Abstract
Fairview Health Services is an affiliated integrated health system partnering with the University of Minnesota to establish a secure research-oriented clinical data repository that includes large numbers of clinical documents. Standardization of clinical document names and associated attributes is essential for their exchange and secondary use. The HL7/LOINC Document Ontology (DO) was developed to provide a standard representation of clinical document attributes with a multi-axis structure. In this study, we evaluated the adequacy of DO to represent documents in the clinical data repository from legacy and current EHR systems across community and academic practice sites.
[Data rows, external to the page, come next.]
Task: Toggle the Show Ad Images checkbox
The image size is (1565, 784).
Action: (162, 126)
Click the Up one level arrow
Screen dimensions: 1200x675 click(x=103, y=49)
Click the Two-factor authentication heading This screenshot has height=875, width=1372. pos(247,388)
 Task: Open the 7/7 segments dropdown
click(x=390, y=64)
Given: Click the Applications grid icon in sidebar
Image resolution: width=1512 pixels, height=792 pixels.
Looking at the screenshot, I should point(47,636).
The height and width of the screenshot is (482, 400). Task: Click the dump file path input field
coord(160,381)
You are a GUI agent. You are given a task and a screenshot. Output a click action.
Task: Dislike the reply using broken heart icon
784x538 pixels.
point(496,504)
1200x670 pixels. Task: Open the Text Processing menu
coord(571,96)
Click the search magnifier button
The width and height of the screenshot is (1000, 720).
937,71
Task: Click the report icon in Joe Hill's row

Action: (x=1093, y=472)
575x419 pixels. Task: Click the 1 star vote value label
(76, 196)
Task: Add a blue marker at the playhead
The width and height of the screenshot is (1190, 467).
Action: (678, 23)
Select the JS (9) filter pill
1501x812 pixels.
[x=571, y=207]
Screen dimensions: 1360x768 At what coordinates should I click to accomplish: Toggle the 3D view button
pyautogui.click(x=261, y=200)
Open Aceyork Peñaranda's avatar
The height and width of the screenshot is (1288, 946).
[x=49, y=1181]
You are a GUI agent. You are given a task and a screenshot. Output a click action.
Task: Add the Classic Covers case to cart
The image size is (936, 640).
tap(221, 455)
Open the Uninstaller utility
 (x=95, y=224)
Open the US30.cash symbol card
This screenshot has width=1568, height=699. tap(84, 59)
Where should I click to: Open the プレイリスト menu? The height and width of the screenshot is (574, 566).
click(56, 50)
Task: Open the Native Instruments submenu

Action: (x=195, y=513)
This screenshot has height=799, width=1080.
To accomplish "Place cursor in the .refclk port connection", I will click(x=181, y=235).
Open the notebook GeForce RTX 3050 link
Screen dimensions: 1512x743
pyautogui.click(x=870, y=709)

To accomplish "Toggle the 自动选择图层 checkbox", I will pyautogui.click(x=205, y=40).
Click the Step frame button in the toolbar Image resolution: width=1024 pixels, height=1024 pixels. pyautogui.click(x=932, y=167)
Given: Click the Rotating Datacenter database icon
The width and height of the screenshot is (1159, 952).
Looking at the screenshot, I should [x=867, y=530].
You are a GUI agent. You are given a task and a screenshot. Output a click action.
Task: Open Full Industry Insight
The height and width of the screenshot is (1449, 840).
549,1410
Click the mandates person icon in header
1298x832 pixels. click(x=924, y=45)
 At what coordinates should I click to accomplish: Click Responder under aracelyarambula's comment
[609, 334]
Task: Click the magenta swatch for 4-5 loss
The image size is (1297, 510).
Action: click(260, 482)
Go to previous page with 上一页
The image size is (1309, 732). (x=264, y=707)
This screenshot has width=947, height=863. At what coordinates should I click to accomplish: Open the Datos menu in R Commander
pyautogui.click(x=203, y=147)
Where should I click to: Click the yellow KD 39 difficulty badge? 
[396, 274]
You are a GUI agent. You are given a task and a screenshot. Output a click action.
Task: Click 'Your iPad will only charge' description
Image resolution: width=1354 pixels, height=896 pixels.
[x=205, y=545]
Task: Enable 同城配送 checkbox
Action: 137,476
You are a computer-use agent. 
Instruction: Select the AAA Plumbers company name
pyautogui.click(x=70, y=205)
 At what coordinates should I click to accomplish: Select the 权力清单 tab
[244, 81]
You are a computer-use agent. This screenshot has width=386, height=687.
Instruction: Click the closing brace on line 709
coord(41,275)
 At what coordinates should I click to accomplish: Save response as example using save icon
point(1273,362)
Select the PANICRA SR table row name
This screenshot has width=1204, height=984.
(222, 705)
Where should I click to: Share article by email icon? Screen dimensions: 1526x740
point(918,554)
The results indicate that a large portion of repository data items can be mapped to the current DO ontology but that document attributes do not always link consistently with DO axes and additional values for certain axes, particularly “Setting” and “Role” are needed for better coverage. To achieve a more comprehensive representation of clinical documents, more effort on algorithms, DO value sets, and data governance over clinical document attributes is needed.
Introduction
Electronic Health Record (EHR) systems and electronic clinical documentation allow for functions such as decision support, quality assurance and clinical research. Clinical data warehouses and other infrastructures incorporating multiple data sources can enable researchers to perform cohort identification, hypothesis generation, retrospective analyses and other research functions1. With the rapid proliferation of locally customized documents in clinical care, there is a growing need for standard representations to enable their storage, navigation, retrieval and use.
The HL7/LOINC Document Ontology (DO) is an ontology for standardizing clinical documents with terms in a hierarchical structure to support exchange and reuse of clinical documents across institutions and different systems2. It is composed of five axes: Kind of Document (KOD) (e.g., Letter, Report, Note), Type of Service (TOS) (e.g., Consultation, Procedure, Evaluation and Management), Setting (e.g., Intensive Care Unit, Birthing Center), Subject Matter Domain (SMD) (e.g., Urology, Cardiovascular Disease) and Role (e.g., Physician, Registered Nurse, Technician). Each axis has a set of restricted values. In addition, many precoordinated value sets for DO map to LOINC codes.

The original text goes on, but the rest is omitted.